*** Given text ***

Re: [PATCH] lpfc: correct writeq failures on 32-bit architectures

Arnd Bergmann <arnd@xxxxxxxx> · Tue, 27 Feb 2018 21:15:23 +0100

On Tue, Feb 27, 2018 at 7:05 PM, James Smart <james.smart@xxxxxxxxxxxx> wrote:
> On 2/27/2018 12:58 AM, Arnd Bergmann wrote:
>
> So you point out a very real concern, as in most cases the source buffer is
> a bytestream and the desire is to send the bytestream in the same byte order
> as in memory.  It turns out we're somewhat lucky as the driver's source
> buffer wasn't a real bytestream, it was a cpu-endian relative structure so
> writex behavior would be ok. However, the driver is confused as it wants to
> use 64-bit copies, but the cpu-endian structure was based on 32-bit's at a
> time when mapping to the hardware. So things are ok if using writel, but not
> so ok if writeq.

Ah, so it is a structure of only 32-bit integers? Obviously if you have 16-bit
or 64-bit integers mixed in with the structure, things get even more
complicated.

For an array of 32-bit little-endian registers, this variant should work
on all architectures:

#include <linux/io-64-nonatomic-lo-hi.h>

         for (i = 0; i < q->entry_size; i += sizeof(uint64_t))
                   writeq_relaxed(*((uint32_t *)(tmp + i) |
                                           *((uint32_t *)(tmp + i + 1) << 32,
                                           (q->dpp_regaddr + i)

On x86_64 and x86_32, that should do the exact same thing as
your version, but it should also work efficiently on other architectures.
The __raw_writeq() version I suggested earlier is not correct
if we are dealing with an array of __le32 values in hardware.

On  powerpc, the writeq_relaxed() unfortunately still prevents
write-combining, so that won't be efficient.

***

_Given instruction A_
Quote everything from "For an array" down to "i += sizeof(uint64_t))" in the writeq discussion above, word for word.

*** Available records ***

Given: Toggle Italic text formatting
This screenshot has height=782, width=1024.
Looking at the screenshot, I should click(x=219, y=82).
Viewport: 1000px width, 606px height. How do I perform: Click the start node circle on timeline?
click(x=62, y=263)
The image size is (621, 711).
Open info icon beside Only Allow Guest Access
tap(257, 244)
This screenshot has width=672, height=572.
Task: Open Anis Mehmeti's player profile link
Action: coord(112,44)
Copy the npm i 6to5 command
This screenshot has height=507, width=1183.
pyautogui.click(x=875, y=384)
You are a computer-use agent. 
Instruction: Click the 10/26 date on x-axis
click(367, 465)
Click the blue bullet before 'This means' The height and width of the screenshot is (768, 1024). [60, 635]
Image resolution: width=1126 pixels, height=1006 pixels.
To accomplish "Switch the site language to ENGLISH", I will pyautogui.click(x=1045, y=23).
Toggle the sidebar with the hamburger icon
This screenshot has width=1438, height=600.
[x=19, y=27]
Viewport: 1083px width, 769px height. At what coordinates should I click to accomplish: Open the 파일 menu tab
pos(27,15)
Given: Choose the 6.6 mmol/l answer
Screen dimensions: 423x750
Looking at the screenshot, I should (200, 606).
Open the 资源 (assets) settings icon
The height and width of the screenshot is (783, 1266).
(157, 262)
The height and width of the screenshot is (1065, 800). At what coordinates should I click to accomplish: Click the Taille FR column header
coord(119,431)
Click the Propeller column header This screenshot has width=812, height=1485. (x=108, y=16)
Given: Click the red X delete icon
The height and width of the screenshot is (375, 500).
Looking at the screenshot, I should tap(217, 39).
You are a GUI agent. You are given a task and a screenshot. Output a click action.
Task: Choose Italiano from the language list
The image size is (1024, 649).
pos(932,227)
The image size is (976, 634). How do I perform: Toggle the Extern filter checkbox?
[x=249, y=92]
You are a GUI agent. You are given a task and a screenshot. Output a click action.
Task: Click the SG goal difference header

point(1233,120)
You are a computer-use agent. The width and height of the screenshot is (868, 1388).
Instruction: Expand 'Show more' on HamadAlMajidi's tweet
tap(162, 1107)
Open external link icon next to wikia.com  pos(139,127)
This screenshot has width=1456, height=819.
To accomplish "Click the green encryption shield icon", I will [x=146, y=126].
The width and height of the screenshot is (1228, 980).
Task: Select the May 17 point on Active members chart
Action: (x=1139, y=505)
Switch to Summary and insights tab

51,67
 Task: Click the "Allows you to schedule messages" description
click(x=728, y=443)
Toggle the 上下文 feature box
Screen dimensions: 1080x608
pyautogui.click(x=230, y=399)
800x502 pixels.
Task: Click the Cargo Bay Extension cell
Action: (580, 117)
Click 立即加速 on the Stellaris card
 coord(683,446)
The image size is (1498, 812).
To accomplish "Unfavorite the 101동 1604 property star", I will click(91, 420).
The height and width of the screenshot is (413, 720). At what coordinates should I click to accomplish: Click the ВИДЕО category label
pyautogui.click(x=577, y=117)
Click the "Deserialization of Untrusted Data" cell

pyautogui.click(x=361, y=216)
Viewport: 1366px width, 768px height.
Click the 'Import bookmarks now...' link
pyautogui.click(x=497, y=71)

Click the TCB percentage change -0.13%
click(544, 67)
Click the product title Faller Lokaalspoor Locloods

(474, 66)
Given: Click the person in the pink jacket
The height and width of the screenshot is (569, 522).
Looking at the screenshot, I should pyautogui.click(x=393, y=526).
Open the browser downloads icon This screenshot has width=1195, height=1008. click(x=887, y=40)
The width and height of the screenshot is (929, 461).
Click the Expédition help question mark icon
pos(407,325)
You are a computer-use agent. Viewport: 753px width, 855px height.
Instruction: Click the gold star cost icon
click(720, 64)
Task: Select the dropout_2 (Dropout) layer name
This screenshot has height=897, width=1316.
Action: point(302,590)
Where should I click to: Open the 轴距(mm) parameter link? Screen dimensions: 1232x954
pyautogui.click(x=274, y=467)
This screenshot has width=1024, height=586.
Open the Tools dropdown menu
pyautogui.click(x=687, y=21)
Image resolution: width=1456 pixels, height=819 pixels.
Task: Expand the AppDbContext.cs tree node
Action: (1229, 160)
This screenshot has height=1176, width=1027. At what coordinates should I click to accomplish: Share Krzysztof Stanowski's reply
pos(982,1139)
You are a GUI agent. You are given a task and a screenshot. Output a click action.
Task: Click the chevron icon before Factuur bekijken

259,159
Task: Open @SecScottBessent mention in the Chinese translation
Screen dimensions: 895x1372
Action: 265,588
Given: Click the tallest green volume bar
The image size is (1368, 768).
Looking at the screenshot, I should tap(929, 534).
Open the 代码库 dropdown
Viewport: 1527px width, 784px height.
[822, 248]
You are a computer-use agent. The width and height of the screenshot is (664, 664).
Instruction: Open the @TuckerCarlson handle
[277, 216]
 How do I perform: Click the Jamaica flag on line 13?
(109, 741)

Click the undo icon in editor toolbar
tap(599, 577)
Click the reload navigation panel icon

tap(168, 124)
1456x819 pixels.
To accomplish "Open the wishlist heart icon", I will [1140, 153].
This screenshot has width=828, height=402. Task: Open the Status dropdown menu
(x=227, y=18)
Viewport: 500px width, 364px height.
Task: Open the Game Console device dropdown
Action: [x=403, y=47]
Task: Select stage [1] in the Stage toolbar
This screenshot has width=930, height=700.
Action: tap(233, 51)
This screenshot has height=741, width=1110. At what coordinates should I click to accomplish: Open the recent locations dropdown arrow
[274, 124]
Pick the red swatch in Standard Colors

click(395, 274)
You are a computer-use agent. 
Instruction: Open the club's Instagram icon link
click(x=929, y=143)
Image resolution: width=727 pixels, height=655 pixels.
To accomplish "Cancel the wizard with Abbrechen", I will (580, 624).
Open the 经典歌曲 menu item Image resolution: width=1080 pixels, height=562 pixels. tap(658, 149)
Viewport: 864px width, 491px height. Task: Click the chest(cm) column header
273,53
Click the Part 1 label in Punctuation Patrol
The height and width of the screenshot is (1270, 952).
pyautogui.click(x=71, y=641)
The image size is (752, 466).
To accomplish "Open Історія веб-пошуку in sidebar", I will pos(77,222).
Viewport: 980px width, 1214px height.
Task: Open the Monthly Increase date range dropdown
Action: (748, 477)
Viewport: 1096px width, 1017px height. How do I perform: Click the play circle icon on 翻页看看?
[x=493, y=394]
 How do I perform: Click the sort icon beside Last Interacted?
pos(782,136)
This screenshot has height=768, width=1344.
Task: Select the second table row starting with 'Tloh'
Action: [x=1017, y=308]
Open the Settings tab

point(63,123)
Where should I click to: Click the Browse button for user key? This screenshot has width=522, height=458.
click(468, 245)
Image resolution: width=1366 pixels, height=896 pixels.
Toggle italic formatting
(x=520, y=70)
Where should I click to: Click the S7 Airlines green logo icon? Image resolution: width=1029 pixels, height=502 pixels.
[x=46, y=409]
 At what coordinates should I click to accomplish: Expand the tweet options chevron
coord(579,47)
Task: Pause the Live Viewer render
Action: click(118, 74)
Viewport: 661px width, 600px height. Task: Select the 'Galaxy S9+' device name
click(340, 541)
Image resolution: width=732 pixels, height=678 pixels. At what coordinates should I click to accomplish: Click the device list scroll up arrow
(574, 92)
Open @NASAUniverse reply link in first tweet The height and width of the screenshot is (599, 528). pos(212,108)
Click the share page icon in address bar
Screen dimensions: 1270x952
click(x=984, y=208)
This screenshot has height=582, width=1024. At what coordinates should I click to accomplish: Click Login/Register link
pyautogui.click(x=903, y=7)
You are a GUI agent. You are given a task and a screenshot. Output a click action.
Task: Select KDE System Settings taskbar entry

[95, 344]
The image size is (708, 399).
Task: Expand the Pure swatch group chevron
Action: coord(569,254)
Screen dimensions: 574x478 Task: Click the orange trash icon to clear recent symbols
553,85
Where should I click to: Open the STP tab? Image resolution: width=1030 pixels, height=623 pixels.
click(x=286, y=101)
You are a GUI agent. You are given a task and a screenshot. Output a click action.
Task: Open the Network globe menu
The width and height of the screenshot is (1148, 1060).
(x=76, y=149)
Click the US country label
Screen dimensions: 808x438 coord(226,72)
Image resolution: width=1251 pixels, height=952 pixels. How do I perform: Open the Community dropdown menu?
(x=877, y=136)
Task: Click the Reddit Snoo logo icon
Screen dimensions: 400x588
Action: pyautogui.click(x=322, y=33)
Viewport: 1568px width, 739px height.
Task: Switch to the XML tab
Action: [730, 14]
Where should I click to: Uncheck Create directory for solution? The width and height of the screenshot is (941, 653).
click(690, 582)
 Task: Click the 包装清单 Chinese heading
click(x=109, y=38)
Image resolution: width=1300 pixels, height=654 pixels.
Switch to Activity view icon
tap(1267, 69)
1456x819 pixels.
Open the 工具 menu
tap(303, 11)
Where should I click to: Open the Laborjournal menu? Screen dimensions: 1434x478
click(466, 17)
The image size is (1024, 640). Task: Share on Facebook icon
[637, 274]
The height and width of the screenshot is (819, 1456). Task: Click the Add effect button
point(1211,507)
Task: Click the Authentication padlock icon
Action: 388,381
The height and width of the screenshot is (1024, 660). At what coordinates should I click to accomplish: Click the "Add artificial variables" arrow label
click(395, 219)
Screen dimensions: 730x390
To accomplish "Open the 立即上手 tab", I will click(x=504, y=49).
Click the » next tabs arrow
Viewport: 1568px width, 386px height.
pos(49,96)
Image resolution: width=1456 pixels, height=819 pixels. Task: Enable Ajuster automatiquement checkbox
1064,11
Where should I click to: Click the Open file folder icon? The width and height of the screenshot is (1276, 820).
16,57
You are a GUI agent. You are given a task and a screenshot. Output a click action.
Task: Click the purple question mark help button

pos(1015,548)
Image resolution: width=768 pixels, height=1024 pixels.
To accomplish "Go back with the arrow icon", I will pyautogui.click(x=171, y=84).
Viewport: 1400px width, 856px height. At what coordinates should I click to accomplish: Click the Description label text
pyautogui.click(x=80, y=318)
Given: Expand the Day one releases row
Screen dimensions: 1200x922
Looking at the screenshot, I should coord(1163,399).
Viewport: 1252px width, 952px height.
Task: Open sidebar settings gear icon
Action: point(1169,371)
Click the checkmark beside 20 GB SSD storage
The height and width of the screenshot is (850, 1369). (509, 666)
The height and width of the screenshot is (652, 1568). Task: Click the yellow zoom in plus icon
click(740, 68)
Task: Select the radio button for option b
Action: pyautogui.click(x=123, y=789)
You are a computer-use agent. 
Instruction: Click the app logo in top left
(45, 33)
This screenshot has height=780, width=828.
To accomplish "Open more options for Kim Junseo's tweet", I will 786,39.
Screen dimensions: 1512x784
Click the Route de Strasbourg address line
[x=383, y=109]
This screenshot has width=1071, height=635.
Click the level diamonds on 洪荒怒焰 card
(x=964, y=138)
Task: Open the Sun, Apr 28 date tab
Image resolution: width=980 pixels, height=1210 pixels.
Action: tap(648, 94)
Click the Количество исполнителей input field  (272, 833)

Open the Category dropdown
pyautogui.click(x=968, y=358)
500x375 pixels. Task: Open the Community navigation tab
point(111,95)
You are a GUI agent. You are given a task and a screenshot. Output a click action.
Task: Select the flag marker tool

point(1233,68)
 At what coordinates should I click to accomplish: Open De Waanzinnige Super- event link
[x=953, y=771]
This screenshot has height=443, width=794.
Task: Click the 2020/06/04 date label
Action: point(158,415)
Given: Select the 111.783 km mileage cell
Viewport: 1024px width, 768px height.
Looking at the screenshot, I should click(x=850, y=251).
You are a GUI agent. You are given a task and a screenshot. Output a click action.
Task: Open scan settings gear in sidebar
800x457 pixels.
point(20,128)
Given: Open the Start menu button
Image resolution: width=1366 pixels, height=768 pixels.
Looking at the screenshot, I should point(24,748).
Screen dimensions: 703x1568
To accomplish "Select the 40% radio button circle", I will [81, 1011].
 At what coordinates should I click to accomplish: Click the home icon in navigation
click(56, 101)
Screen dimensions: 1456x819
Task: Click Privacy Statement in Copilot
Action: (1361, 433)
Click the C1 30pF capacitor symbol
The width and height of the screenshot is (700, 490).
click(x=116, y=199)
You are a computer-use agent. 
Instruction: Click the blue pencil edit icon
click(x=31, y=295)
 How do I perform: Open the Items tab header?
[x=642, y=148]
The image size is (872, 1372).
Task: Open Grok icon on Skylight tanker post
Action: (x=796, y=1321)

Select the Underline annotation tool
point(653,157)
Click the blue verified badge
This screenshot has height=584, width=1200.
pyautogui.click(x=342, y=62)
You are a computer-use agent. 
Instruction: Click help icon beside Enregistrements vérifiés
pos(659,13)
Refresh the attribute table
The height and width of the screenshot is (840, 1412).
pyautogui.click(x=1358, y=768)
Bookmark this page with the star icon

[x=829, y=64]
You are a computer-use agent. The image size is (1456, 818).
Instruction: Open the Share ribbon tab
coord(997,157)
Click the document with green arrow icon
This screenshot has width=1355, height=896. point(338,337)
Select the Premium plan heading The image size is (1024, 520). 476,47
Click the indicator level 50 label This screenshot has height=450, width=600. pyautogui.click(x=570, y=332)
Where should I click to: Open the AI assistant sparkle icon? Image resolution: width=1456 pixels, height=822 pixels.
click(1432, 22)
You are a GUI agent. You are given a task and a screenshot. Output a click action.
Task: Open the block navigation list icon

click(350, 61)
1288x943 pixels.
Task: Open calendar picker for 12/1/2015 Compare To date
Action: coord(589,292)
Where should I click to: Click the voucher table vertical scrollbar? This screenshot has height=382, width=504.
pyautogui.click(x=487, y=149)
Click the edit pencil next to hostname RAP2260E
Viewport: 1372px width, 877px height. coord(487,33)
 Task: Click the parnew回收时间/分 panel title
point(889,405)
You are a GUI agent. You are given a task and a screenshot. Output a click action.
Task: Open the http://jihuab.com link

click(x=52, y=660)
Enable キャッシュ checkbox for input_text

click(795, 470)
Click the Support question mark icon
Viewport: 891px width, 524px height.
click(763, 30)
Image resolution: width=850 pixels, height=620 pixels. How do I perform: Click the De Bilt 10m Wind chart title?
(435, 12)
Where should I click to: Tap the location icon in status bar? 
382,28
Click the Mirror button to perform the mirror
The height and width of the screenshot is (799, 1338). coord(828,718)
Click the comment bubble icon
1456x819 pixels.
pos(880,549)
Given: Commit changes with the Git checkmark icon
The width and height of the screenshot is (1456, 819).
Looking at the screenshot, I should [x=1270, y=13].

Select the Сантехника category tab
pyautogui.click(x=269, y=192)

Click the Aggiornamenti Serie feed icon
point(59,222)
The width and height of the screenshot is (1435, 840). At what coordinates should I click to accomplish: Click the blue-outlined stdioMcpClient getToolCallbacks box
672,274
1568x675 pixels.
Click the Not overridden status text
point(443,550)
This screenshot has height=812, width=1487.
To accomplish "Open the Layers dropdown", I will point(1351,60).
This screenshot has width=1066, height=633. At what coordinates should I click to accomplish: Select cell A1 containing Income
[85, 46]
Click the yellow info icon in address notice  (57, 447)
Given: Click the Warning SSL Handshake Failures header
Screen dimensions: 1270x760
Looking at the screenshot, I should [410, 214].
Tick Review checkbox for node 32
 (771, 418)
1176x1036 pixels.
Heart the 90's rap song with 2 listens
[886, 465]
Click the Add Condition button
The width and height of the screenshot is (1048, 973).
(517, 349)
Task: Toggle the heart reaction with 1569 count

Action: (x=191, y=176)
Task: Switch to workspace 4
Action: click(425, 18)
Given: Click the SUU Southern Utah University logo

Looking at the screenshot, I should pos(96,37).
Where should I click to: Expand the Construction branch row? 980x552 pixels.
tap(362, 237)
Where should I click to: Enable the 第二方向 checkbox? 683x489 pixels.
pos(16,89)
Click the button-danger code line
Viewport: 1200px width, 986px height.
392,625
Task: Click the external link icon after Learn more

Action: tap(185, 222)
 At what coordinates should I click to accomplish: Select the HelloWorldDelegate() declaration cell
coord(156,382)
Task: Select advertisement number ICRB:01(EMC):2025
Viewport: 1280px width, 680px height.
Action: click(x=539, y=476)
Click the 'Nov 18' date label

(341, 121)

***

_Given instruction B_
Print everything in the entries from the line that contains "Given: Click the person in the pink jacket" down to the line that contains "Open the browser", both lines included, with nothing else.

_Written solution A_
For an array of 32-bit little-endian registers, this variant should work
on all architectures:

#include <linux/io-64-nonatomic-lo-hi.h>

         for (i = 0; i < q->entry_size; i += sizeof(uint64_t))

_Written solution B_
Given: Click the person in the pink jacket
The height and width of the screenshot is (569, 522).
Looking at the screenshot, I should pyautogui.click(x=393, y=526).
Open the browser downloads icon This screenshot has width=1195, height=1008. click(x=887, y=40)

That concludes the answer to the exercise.